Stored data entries
-------------------------

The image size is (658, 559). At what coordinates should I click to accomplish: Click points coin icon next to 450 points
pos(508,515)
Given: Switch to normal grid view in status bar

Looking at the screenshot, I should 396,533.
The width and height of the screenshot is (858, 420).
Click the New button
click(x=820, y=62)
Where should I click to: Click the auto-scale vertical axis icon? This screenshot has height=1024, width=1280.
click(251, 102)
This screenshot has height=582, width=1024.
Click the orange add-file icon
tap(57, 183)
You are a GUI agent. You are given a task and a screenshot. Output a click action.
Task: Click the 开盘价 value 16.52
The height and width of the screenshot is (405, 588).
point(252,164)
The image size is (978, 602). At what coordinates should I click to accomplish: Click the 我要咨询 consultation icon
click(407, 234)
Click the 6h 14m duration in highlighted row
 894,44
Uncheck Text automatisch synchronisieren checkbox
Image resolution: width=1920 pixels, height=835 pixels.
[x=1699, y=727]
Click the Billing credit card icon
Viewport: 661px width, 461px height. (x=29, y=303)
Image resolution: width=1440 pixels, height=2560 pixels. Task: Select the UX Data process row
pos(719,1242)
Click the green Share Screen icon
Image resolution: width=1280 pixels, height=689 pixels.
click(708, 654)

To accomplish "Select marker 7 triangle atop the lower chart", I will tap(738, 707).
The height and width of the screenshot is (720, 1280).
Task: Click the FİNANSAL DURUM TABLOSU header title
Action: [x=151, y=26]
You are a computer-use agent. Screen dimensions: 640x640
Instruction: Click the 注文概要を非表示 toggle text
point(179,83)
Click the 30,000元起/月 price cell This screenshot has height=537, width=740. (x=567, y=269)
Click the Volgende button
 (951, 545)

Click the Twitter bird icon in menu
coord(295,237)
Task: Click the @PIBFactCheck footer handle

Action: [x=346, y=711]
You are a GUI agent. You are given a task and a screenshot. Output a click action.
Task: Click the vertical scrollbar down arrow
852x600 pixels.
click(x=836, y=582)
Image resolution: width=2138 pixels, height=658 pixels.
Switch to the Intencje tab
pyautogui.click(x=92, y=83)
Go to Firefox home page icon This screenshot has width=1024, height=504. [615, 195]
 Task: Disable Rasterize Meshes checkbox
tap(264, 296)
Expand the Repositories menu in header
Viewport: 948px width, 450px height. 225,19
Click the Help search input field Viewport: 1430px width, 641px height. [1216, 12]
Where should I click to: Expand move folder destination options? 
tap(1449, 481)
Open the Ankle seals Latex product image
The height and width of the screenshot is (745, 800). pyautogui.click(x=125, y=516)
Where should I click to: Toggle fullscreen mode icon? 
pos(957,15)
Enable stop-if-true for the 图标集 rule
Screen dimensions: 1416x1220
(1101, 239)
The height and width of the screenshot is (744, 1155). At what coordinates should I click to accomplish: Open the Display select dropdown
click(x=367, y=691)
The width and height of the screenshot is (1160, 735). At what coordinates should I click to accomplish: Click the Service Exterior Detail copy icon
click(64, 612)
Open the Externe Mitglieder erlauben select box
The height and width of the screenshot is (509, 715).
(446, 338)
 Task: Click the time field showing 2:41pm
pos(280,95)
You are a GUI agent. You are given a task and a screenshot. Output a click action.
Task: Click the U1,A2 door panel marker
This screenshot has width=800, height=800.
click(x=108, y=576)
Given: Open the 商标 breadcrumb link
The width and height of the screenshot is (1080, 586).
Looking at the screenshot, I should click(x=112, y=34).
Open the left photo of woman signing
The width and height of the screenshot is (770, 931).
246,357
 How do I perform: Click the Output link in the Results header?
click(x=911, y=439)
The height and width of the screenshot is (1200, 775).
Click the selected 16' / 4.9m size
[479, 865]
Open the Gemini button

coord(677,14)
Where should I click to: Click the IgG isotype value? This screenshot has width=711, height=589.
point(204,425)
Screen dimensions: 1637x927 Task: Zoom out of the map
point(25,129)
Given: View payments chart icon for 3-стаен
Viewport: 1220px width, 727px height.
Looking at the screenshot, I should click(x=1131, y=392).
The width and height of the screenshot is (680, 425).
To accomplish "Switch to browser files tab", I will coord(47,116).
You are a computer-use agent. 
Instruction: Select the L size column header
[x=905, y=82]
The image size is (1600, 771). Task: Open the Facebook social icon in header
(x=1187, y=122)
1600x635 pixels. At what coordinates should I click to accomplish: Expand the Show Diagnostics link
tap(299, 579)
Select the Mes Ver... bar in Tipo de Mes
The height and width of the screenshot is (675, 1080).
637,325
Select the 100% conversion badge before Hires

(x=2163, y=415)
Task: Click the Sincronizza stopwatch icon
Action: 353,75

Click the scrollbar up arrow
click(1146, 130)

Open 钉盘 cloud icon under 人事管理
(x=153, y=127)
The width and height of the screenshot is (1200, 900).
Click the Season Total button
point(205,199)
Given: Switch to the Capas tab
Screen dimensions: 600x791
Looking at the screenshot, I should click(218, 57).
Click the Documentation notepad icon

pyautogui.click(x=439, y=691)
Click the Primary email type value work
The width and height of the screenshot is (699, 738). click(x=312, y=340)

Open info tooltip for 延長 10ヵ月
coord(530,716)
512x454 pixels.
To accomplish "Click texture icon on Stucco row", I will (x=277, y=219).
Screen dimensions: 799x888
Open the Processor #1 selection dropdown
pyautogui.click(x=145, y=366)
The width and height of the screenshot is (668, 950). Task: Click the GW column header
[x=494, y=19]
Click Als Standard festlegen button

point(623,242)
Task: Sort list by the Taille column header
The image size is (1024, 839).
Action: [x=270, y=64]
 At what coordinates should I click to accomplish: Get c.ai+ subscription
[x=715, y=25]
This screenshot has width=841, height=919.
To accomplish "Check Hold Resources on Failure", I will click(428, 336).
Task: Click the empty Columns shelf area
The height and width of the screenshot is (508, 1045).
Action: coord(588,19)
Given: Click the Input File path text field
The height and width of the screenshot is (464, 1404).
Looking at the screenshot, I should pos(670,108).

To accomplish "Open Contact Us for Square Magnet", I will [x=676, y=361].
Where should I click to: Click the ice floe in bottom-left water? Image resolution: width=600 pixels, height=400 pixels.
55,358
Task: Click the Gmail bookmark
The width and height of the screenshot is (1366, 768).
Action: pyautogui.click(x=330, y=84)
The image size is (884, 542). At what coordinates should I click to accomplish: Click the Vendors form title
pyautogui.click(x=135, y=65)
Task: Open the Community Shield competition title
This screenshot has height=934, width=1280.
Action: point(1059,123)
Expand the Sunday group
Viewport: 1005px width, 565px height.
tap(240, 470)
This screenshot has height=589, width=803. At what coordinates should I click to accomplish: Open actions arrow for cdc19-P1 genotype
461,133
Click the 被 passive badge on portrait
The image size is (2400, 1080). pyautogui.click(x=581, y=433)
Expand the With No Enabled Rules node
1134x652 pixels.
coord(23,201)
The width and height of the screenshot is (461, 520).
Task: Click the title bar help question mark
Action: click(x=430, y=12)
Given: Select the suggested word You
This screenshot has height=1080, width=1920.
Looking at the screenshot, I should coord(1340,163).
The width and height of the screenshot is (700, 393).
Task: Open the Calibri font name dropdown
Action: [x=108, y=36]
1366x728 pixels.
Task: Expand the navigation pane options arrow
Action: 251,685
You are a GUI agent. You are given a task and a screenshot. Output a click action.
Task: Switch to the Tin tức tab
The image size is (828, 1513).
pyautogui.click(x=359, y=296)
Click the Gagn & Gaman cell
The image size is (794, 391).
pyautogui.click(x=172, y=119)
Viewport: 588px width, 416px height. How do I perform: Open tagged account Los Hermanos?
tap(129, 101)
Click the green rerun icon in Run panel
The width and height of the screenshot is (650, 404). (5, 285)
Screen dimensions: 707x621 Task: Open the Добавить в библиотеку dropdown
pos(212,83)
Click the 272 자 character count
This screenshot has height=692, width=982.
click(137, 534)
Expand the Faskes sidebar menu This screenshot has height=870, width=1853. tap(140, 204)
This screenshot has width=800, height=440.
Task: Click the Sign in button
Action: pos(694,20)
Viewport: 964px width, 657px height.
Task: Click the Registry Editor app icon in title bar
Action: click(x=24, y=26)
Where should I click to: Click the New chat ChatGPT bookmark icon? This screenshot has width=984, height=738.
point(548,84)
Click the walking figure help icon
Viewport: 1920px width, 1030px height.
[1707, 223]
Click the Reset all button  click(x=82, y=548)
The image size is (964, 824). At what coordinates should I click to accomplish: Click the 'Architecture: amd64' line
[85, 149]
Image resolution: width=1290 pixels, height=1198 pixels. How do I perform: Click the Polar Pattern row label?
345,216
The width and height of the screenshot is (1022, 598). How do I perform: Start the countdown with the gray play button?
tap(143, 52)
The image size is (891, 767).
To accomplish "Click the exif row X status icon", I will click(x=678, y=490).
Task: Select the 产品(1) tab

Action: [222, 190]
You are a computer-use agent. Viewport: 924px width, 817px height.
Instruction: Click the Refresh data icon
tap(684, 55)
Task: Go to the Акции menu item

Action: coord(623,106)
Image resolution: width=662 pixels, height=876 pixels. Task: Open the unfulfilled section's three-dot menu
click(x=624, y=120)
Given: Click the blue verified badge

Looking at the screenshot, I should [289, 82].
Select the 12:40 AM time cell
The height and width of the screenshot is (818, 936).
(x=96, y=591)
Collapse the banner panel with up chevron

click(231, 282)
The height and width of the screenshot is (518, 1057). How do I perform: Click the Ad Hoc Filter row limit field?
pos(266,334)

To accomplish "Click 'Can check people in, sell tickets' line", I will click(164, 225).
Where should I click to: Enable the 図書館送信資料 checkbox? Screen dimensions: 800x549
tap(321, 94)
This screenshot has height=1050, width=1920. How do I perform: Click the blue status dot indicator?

-------------------------

Please, from the entries above, set down exactly the lines from the one containing "Expand the Repositories menu in header" through the one containing "The width and height of the screenshot is (680, 425).", and only those.

Expand the Repositories menu in header
Viewport: 948px width, 450px height. 225,19
Click the Help search input field Viewport: 1430px width, 641px height. [1216, 12]
Where should I click to: Expand move folder destination options? 
tap(1449, 481)
Open the Ankle seals Latex product image
The height and width of the screenshot is (745, 800). pyautogui.click(x=125, y=516)
Where should I click to: Toggle fullscreen mode icon? 
pos(957,15)
Enable stop-if-true for the 图标集 rule
Screen dimensions: 1416x1220
(1101, 239)
The height and width of the screenshot is (744, 1155). At what coordinates should I click to accomplish: Open the Display select dropdown
click(x=367, y=691)
The width and height of the screenshot is (1160, 735). At what coordinates should I click to accomplish: Click the Service Exterior Detail copy icon
click(64, 612)
Open the Externe Mitglieder erlauben select box
The height and width of the screenshot is (509, 715).
(446, 338)
 Task: Click the time field showing 2:41pm
pos(280,95)
You are a GUI agent. You are given a task and a screenshot. Output a click action.
Task: Click the U1,A2 door panel marker
This screenshot has width=800, height=800.
click(x=108, y=576)
Given: Open the 商标 breadcrumb link
The width and height of the screenshot is (1080, 586).
Looking at the screenshot, I should click(x=112, y=34).
Open the left photo of woman signing
The width and height of the screenshot is (770, 931).
246,357
 How do I perform: Click the Output link in the Results header?
click(x=911, y=439)
The height and width of the screenshot is (1200, 775).
Click the selected 16' / 4.9m size
[479, 865]
Open the Gemini button

coord(677,14)
Where should I click to: Click the IgG isotype value? This screenshot has width=711, height=589.
point(204,425)
Screen dimensions: 1637x927 Task: Zoom out of the map
point(25,129)
Given: View payments chart icon for 3-стаен
Viewport: 1220px width, 727px height.
Looking at the screenshot, I should click(x=1131, y=392).
The width and height of the screenshot is (680, 425).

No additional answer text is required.